## Begin

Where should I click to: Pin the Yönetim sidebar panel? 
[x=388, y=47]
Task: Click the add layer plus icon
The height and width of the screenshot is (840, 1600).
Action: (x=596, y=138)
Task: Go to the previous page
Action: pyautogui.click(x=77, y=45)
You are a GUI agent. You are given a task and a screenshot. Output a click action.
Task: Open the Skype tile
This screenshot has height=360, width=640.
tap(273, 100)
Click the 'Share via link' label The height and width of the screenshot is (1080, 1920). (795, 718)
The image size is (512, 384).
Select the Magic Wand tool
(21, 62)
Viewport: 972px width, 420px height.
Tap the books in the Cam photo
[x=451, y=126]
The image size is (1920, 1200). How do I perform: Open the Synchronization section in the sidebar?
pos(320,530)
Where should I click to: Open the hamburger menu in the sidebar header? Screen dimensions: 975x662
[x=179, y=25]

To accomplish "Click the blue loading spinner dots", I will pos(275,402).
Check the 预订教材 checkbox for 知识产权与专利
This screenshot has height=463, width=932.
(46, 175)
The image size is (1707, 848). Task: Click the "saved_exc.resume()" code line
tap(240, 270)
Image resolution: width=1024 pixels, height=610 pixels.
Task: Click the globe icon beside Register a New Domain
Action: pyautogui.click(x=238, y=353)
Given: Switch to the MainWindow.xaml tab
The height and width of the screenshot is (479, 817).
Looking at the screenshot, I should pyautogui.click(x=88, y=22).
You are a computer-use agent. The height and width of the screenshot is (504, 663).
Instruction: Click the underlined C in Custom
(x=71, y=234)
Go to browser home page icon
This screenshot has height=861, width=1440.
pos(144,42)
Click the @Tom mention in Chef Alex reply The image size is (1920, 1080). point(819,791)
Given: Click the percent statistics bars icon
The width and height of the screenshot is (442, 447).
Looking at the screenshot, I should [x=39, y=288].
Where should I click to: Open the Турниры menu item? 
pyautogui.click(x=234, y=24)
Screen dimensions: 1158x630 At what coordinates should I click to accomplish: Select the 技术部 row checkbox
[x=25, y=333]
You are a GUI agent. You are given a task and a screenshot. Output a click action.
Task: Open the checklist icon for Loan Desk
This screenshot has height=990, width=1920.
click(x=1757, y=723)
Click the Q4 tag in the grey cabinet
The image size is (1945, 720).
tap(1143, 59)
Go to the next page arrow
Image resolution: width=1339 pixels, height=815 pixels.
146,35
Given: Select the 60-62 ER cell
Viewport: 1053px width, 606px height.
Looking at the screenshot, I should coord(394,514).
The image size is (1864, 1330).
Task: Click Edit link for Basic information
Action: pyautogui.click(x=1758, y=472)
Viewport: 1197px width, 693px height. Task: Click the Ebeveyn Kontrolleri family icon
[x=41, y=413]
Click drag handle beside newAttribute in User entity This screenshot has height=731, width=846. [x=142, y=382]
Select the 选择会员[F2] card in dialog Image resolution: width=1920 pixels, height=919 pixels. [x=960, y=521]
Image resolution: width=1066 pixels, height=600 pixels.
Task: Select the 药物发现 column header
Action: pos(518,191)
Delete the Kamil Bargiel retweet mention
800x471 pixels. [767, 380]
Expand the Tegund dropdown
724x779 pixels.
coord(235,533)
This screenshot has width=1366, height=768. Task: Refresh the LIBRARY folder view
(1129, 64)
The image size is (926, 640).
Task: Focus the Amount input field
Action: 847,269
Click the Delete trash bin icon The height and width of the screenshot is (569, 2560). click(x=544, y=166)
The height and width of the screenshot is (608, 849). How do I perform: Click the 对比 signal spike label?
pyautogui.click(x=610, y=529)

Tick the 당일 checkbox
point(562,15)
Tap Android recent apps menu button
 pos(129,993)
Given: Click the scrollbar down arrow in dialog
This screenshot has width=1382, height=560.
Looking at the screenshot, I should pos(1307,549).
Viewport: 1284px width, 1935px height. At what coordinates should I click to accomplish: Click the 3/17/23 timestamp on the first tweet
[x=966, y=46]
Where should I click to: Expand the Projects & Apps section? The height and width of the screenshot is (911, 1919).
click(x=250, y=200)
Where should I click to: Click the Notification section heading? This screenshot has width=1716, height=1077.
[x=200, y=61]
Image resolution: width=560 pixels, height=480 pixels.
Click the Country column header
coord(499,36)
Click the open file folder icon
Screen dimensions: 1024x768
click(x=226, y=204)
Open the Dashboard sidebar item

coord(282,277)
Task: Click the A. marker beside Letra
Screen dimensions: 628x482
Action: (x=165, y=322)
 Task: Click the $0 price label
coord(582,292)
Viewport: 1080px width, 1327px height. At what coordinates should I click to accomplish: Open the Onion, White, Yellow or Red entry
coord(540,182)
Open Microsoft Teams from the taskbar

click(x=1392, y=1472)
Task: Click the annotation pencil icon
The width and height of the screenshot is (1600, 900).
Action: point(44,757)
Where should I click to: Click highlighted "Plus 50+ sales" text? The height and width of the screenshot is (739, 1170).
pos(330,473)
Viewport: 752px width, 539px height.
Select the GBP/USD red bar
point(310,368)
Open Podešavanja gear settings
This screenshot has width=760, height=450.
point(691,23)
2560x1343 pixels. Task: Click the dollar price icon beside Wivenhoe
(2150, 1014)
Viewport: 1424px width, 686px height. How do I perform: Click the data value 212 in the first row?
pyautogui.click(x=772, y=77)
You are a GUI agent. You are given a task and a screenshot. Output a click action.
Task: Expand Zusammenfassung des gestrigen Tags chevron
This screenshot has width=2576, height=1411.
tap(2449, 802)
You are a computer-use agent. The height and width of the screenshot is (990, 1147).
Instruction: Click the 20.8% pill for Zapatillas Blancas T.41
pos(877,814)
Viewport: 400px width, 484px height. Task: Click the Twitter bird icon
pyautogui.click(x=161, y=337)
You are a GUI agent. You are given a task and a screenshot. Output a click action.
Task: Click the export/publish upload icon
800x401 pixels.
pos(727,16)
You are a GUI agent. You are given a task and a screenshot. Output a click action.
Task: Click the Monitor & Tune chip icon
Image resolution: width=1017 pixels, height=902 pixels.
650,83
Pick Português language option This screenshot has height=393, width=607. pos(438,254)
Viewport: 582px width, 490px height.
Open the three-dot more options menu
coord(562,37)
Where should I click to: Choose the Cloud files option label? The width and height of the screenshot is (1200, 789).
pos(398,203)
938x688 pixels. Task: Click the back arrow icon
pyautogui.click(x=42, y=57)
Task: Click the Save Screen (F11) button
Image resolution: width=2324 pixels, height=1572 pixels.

## End

GIVEN TASK:
Please extract every line of the material above and reproduce each one character for character, in its original order.

REPLY:
Where should I click to: Pin the Yönetim sidebar panel? 
[x=388, y=47]
Task: Click the add layer plus icon
The height and width of the screenshot is (840, 1600).
Action: (x=596, y=138)
Task: Go to the previous page
Action: pyautogui.click(x=77, y=45)
You are a GUI agent. You are given a task and a screenshot. Output a click action.
Task: Open the Skype tile
This screenshot has height=360, width=640.
tap(273, 100)
Click the 'Share via link' label The height and width of the screenshot is (1080, 1920). (795, 718)
The image size is (512, 384).
Select the Magic Wand tool
(21, 62)
Viewport: 972px width, 420px height.
Tap the books in the Cam photo
[x=451, y=126]
The image size is (1920, 1200). How do I perform: Open the Synchronization section in the sidebar?
pos(320,530)
Where should I click to: Open the hamburger menu in the sidebar header? Screen dimensions: 975x662
[x=179, y=25]

To accomplish "Click the blue loading spinner dots", I will pos(275,402).
Check the 预订教材 checkbox for 知识产权与专利
This screenshot has height=463, width=932.
(46, 175)
The image size is (1707, 848). Task: Click the "saved_exc.resume()" code line
tap(240, 270)
Image resolution: width=1024 pixels, height=610 pixels.
Task: Click the globe icon beside Register a New Domain
Action: pyautogui.click(x=238, y=353)
Given: Switch to the MainWindow.xaml tab
The height and width of the screenshot is (479, 817).
Looking at the screenshot, I should pyautogui.click(x=88, y=22).
You are a computer-use agent. The height and width of the screenshot is (504, 663).
Instruction: Click the underlined C in Custom
(x=71, y=234)
Go to browser home page icon
This screenshot has height=861, width=1440.
pos(144,42)
Click the @Tom mention in Chef Alex reply The image size is (1920, 1080). point(819,791)
Given: Click the percent statistics bars icon
The width and height of the screenshot is (442, 447).
Looking at the screenshot, I should [x=39, y=288].
Where should I click to: Open the Турниры menu item? 
pyautogui.click(x=234, y=24)
Screen dimensions: 1158x630 At what coordinates should I click to accomplish: Select the 技术部 row checkbox
[x=25, y=333]
You are a GUI agent. You are given a task and a screenshot. Output a click action.
Task: Open the checklist icon for Loan Desk
This screenshot has height=990, width=1920.
click(x=1757, y=723)
Click the Q4 tag in the grey cabinet
The image size is (1945, 720).
tap(1143, 59)
Go to the next page arrow
Image resolution: width=1339 pixels, height=815 pixels.
146,35
Given: Select the 60-62 ER cell
Viewport: 1053px width, 606px height.
Looking at the screenshot, I should coord(394,514).
The image size is (1864, 1330).
Task: Click Edit link for Basic information
Action: pyautogui.click(x=1758, y=472)
Viewport: 1197px width, 693px height. Task: Click the Ebeveyn Kontrolleri family icon
[x=41, y=413]
Click drag handle beside newAttribute in User entity This screenshot has height=731, width=846. [x=142, y=382]
Select the 选择会员[F2] card in dialog Image resolution: width=1920 pixels, height=919 pixels. [x=960, y=521]
Image resolution: width=1066 pixels, height=600 pixels.
Task: Select the 药物发现 column header
Action: pos(518,191)
Delete the Kamil Bargiel retweet mention
800x471 pixels. [767, 380]
Expand the Tegund dropdown
724x779 pixels.
coord(235,533)
This screenshot has width=1366, height=768. Task: Refresh the LIBRARY folder view
(1129, 64)
The image size is (926, 640).
Task: Focus the Amount input field
Action: 847,269
Click the Delete trash bin icon The height and width of the screenshot is (569, 2560). click(x=544, y=166)
The height and width of the screenshot is (608, 849). How do I perform: Click the 对比 signal spike label?
pyautogui.click(x=610, y=529)

Tick the 당일 checkbox
point(562,15)
Tap Android recent apps menu button
 pos(129,993)
Given: Click the scrollbar down arrow in dialog
This screenshot has width=1382, height=560.
Looking at the screenshot, I should pos(1307,549).
Viewport: 1284px width, 1935px height. At what coordinates should I click to accomplish: Click the 3/17/23 timestamp on the first tweet
[x=966, y=46]
Where should I click to: Expand the Projects & Apps section? The height and width of the screenshot is (911, 1919).
click(x=250, y=200)
Where should I click to: Click the Notification section heading? This screenshot has width=1716, height=1077.
[x=200, y=61]
Image resolution: width=560 pixels, height=480 pixels.
Click the Country column header
coord(499,36)
Click the open file folder icon
Screen dimensions: 1024x768
click(x=226, y=204)
Open the Dashboard sidebar item

coord(282,277)
Task: Click the A. marker beside Letra
Screen dimensions: 628x482
Action: (x=165, y=322)
 Task: Click the $0 price label
coord(582,292)
Viewport: 1080px width, 1327px height. At what coordinates should I click to accomplish: Open the Onion, White, Yellow or Red entry
coord(540,182)
Open Microsoft Teams from the taskbar

click(x=1392, y=1472)
Task: Click the annotation pencil icon
The width and height of the screenshot is (1600, 900).
Action: point(44,757)
Where should I click to: Click highlighted "Plus 50+ sales" text? The height and width of the screenshot is (739, 1170).
pos(330,473)
Viewport: 752px width, 539px height.
Select the GBP/USD red bar
point(310,368)
Open Podešavanja gear settings
This screenshot has width=760, height=450.
point(691,23)
2560x1343 pixels. Task: Click the dollar price icon beside Wivenhoe
(2150, 1014)
Viewport: 1424px width, 686px height. How do I perform: Click the data value 212 in the first row?
pyautogui.click(x=772, y=77)
You are a GUI agent. You are given a task and a screenshot. Output a click action.
Task: Expand Zusammenfassung des gestrigen Tags chevron
This screenshot has width=2576, height=1411.
tap(2449, 802)
You are a computer-use agent. The height and width of the screenshot is (990, 1147).
Instruction: Click the 20.8% pill for Zapatillas Blancas T.41
pos(877,814)
Viewport: 400px width, 484px height. Task: Click the Twitter bird icon
pyautogui.click(x=161, y=337)
You are a GUI agent. You are given a task and a screenshot. Output a click action.
Task: Click the export/publish upload icon
800x401 pixels.
pos(727,16)
You are a GUI agent. You are given a task and a screenshot. Output a click action.
Task: Click the Monitor & Tune chip icon
Image resolution: width=1017 pixels, height=902 pixels.
650,83
Pick Português language option This screenshot has height=393, width=607. pos(438,254)
Viewport: 582px width, 490px height.
Open the three-dot more options menu
coord(562,37)
Where should I click to: Choose the Cloud files option label? The width and height of the screenshot is (1200, 789).
pos(398,203)
938x688 pixels. Task: Click the back arrow icon
pyautogui.click(x=42, y=57)
Task: Click the Save Screen (F11) button
Image resolution: width=2324 pixels, height=1572 pixels.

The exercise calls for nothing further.